Alternatives to Long-Term Care Insurance
In a recent article on Long-Term Care Insurance, I discussed the LTC insurance plan I purchased while an environmental investigator for the state of Texas. For $22 per month, I was given a sort of peace of mind whenever my job sent me onsite at toxic and potentially dangerous chemical, metals, and recycling plants.
Up until I began my environmental job in 2008, I had never carried LTC insurance. Before this job I had worked in market research, then sales, and then I was in college. However, with a bit of age, I see that accidents and unfortunate situations that would necessitate the kind of care LTC insurance covers can happen at any age, whether working in a cubicle, learning in a classroom, or on the campus of a chemical plant.
Alternatives to Long-Term Care Insurance
If, like me in my early twenties, you also do not wish to purchase LTC insurance, are there alternatives that would help to cover the same types of expenses? Could you possibly be covered already through Social Security Disability Insurance? Let’s take a look.
What Kind of Care Coverage Would an Alternative Plan Need to Replace? Long term care (LTC) insurance covers care services one would need in the event that they can no longer care for themselves because of a prolonged physical illness, disability, or cognitive impairment. LTC attempts to help a person maintain their current lifestyle, but not necessarily improve or correct a medical condition. Types of coverage include: nursing home cared, assisted living care, home health care, adult day care, hospice care, respite care (care to allow family members who are caregivers to have time off), care after a hospital stay, help with household chores, or caregiver training for family members. So what other plans can help to cover these same services?
Social Security Disability Insurance
One of the reasons why I did not feel the need to get LTC insurance in my early twenties was because I thought that Social Security Disability Insurance (SSDI) would cover the same thing (and without me having to pay a monthly premium, aside from the taxes I was paying into the social security system already). It turns out that these are two completely different programs.
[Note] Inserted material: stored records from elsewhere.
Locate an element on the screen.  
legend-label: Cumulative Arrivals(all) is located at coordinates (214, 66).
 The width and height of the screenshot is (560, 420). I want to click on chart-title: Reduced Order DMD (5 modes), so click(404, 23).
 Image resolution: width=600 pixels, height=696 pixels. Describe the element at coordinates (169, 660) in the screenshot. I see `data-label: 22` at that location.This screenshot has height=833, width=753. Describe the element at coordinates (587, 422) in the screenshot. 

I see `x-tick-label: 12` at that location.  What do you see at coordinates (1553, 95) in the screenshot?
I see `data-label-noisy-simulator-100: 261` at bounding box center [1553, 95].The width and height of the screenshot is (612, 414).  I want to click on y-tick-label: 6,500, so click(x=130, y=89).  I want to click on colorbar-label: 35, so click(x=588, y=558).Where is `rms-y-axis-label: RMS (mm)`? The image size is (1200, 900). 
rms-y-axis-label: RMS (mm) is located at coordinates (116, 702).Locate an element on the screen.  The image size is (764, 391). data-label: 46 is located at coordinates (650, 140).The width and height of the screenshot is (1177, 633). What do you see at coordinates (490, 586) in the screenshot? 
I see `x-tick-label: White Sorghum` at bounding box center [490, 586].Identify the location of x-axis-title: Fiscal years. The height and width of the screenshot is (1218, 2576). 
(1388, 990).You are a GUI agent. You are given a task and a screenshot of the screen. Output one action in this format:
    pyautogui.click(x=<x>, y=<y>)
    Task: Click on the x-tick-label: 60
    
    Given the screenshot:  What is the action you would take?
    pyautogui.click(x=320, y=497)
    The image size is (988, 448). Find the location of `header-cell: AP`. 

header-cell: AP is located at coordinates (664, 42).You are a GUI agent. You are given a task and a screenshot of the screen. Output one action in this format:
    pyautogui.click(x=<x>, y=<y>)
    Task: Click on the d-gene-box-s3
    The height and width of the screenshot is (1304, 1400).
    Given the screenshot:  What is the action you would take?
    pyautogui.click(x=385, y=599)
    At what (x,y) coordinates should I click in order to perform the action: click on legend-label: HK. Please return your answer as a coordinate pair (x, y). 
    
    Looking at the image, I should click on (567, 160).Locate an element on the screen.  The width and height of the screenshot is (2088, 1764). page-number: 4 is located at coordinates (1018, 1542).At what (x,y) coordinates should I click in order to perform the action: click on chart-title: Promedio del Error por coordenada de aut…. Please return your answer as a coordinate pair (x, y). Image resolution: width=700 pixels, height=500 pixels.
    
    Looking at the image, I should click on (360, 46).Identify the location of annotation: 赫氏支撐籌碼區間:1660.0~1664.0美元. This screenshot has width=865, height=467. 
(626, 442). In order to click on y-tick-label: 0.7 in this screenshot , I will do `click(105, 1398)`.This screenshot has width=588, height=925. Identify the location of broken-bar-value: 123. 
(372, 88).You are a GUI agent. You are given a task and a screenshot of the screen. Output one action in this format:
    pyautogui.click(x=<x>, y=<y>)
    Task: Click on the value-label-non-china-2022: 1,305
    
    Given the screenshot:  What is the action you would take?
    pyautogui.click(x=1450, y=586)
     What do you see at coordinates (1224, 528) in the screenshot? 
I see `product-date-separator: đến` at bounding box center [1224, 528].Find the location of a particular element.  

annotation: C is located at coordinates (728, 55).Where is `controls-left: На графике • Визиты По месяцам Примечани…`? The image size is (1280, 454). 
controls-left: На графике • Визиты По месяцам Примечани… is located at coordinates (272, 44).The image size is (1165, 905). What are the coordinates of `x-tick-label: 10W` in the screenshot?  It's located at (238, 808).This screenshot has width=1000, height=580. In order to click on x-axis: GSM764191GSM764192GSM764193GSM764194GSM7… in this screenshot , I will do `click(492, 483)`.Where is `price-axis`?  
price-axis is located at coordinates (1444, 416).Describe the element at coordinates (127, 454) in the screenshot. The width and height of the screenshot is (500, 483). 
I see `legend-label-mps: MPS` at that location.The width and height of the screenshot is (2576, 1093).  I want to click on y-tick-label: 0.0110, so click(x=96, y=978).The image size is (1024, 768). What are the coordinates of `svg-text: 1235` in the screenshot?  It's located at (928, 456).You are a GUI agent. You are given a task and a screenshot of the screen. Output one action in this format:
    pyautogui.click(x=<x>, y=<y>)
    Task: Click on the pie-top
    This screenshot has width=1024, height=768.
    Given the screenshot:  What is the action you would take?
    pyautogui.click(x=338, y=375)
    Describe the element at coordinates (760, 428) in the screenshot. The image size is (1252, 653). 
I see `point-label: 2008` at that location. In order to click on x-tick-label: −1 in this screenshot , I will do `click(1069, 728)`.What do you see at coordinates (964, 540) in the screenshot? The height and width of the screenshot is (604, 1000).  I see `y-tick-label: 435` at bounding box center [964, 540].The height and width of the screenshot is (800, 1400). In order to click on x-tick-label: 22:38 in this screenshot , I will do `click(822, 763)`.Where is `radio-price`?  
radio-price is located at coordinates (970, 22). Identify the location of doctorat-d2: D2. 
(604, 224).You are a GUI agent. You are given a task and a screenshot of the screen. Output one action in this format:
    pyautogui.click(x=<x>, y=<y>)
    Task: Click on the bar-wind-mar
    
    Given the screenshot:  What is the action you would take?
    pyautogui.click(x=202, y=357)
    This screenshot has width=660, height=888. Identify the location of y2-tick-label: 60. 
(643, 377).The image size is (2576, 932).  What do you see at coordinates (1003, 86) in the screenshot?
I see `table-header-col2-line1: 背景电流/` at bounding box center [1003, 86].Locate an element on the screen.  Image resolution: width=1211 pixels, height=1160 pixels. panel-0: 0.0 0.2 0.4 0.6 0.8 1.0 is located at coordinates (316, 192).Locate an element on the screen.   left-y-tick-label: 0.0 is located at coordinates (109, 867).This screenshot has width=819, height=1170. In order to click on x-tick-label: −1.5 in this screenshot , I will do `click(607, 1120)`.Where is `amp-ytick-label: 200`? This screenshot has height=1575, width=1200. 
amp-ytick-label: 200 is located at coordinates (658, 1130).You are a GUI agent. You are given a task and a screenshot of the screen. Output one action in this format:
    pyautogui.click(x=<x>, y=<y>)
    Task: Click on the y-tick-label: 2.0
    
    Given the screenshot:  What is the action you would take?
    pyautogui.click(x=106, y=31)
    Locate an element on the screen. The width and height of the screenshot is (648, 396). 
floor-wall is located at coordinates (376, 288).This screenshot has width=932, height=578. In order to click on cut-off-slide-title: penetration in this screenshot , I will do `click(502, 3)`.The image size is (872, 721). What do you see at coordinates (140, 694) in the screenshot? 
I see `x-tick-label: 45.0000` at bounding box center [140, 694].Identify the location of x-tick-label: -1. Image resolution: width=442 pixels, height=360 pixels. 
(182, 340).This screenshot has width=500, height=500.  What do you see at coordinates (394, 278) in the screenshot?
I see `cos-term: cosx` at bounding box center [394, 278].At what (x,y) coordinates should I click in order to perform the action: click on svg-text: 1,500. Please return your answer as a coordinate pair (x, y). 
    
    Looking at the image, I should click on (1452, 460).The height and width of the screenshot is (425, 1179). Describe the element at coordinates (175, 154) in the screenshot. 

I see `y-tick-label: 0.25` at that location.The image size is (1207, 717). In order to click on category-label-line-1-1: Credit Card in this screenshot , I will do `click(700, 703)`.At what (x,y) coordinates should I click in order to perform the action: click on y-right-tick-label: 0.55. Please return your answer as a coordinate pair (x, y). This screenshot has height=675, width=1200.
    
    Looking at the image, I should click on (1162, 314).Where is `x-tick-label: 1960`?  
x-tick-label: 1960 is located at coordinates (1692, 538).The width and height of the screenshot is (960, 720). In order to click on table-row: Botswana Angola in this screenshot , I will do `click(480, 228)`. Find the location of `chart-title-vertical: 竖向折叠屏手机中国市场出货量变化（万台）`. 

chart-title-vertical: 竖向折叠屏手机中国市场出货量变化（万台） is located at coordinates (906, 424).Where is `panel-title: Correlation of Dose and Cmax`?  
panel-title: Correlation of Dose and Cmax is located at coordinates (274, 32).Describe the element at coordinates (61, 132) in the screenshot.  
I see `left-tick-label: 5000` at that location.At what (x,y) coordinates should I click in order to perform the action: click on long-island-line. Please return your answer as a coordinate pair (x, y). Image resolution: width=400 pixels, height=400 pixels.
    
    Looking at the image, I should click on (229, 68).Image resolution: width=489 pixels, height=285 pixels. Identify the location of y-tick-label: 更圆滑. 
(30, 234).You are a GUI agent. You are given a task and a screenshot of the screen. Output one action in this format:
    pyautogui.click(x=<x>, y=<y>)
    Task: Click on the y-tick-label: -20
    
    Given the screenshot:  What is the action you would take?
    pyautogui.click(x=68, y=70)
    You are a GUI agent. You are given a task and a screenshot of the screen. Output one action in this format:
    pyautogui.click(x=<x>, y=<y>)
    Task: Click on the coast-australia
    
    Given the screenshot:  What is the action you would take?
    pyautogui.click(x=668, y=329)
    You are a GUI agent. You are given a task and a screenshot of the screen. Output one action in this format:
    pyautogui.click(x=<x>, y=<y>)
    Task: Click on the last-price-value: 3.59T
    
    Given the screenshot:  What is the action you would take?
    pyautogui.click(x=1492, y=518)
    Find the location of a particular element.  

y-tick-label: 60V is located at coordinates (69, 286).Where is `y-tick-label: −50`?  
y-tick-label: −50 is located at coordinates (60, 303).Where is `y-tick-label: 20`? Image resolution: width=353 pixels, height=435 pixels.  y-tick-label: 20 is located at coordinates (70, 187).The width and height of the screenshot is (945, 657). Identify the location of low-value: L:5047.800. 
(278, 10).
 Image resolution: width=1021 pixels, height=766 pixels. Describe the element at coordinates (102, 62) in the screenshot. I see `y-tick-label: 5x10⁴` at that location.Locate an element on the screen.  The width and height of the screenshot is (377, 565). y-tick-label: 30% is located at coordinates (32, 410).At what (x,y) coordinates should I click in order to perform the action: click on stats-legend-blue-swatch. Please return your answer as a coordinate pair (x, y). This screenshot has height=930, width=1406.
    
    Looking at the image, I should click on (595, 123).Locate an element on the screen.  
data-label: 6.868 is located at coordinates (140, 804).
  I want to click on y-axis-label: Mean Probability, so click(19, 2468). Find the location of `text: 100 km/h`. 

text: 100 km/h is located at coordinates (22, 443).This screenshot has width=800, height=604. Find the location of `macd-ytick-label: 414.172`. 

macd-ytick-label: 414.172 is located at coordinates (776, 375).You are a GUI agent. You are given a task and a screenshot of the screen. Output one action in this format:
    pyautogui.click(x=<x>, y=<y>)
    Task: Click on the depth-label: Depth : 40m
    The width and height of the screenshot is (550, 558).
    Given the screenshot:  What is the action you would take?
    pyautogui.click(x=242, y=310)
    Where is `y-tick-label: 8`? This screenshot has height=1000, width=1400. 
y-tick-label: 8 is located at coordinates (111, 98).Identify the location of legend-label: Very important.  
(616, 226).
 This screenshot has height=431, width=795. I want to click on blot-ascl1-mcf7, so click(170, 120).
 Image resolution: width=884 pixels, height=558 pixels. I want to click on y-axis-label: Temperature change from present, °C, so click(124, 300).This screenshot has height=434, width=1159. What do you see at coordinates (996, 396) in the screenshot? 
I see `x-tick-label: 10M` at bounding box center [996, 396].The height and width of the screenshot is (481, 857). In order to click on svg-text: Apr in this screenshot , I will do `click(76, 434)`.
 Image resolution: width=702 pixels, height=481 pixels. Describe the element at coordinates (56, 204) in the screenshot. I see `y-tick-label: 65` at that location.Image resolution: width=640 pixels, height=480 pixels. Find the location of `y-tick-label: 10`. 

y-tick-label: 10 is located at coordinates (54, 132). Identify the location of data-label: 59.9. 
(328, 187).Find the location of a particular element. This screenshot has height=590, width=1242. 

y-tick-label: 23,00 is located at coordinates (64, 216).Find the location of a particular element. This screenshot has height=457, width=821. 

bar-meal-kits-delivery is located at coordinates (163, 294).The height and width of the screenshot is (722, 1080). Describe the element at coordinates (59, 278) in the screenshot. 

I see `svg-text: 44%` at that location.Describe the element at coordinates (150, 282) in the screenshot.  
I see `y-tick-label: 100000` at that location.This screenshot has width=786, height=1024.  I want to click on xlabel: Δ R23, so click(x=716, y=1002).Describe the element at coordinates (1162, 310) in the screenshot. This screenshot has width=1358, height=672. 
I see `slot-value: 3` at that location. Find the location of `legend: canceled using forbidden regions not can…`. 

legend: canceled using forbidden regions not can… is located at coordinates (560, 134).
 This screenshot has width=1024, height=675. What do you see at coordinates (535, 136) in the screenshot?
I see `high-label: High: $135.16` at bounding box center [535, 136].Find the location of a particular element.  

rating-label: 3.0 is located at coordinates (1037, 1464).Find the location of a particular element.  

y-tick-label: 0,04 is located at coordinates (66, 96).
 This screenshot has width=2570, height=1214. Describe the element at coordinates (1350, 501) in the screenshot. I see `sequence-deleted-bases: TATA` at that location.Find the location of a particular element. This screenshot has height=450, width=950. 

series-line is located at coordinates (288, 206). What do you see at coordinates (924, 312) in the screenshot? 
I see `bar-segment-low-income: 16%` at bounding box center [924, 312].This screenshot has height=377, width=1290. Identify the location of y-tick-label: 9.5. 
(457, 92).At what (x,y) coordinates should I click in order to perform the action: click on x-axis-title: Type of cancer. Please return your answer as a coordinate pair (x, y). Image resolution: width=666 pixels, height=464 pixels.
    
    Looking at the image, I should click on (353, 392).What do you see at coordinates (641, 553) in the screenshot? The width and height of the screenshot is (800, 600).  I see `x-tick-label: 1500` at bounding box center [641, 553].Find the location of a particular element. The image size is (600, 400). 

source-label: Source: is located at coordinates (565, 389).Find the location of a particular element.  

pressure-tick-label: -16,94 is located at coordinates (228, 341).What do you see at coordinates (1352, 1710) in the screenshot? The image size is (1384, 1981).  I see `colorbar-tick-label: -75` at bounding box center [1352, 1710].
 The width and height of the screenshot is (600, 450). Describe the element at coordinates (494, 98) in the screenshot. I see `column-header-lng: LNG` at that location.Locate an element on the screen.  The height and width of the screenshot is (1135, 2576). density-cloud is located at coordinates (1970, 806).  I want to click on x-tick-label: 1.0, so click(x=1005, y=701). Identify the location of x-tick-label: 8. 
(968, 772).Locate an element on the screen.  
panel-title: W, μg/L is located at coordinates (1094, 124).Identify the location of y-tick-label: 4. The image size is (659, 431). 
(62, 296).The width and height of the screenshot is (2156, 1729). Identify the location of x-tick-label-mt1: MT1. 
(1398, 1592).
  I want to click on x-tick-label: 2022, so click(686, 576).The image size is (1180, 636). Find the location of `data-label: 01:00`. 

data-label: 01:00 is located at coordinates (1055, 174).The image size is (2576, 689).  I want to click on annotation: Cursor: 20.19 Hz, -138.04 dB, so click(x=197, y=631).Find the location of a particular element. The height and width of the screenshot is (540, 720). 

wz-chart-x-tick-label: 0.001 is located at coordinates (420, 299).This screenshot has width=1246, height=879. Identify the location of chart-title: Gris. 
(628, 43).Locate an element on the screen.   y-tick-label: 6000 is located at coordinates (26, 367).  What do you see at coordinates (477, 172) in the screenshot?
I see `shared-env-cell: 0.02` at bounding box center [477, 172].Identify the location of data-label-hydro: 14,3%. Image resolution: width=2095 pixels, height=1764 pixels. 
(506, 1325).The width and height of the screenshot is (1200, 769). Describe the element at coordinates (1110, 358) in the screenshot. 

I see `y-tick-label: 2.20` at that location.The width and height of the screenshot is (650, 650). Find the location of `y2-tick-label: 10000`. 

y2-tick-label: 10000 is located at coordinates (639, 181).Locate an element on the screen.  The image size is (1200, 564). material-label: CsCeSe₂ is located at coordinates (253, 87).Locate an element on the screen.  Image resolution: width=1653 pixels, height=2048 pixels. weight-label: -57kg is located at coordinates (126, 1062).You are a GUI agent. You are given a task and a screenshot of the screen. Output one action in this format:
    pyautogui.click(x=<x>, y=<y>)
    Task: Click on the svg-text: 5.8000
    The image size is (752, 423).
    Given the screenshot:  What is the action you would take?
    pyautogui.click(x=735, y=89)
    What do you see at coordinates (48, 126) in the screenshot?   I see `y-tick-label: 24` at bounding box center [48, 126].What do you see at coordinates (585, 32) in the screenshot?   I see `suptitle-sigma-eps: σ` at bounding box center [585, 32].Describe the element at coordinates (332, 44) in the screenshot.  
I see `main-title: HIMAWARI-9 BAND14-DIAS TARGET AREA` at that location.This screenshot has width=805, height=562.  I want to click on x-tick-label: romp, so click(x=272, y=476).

While LTC insurance focuses on covering the costs of services you may need to maintain your current lifestyle, SSDI focuses on replacing part of your salary in the event that you become disabled and cannot work for at least a year. You have to meet certain income guidelines and other criteria, and it is a last resort situation (i.e. you may wish to look into purchasing a private short-term or long-term disability plan instead of relying on SSDI in the event that you not work for a period of time).
In other words, this is not a viable alternative to LTC insurance plans.
In lieu of LTC insurance, you can look at your life insurance policy. Some life insurance policies include a provision that allow you to use some of your life insurance policy before you die if you are diagnosed with a long-term, catastrophic, or terminal illness. If this is not the case in your life insurance policy, then you may be able to purchase a rider that will give you the option.
If you have an annuity contract, look it over to see if it has a provision that would allow you to withdraw money without a penalty to pay for the types of long-term care services discussed above. Note that there are certain criteria that must be met in order for the transfer of money to be tax-free, including the annuity must be non-qualified, the long term care insurance policy must meet the requirements of the Health Insurance Portability and Accountability Act (HIPPA) and IRS criteria, and the exchange must be made directly from the annuity issuer to the long-term care insurance company.
Viatical and Life Settlements
If you have a life insurance policy, then you can sell it to certain companies who purchase the policy in order to reap the cash you will need to pay for LTC services. These companies will pay only a percentage of the death benefit, and typically more than its cash surrender value. This is called a viatical settlement if it is done when you are terminally ill and have a life expectancy of less than two years, or it is called a life settlement if you are selling because you no longer need or want your policy. The company that purchases the policy will assume premium responsibilities, become the full owner of the policy, and collect the benefits upon your death.
Do you currently carry a LTC policy? Are you using an alternative plan?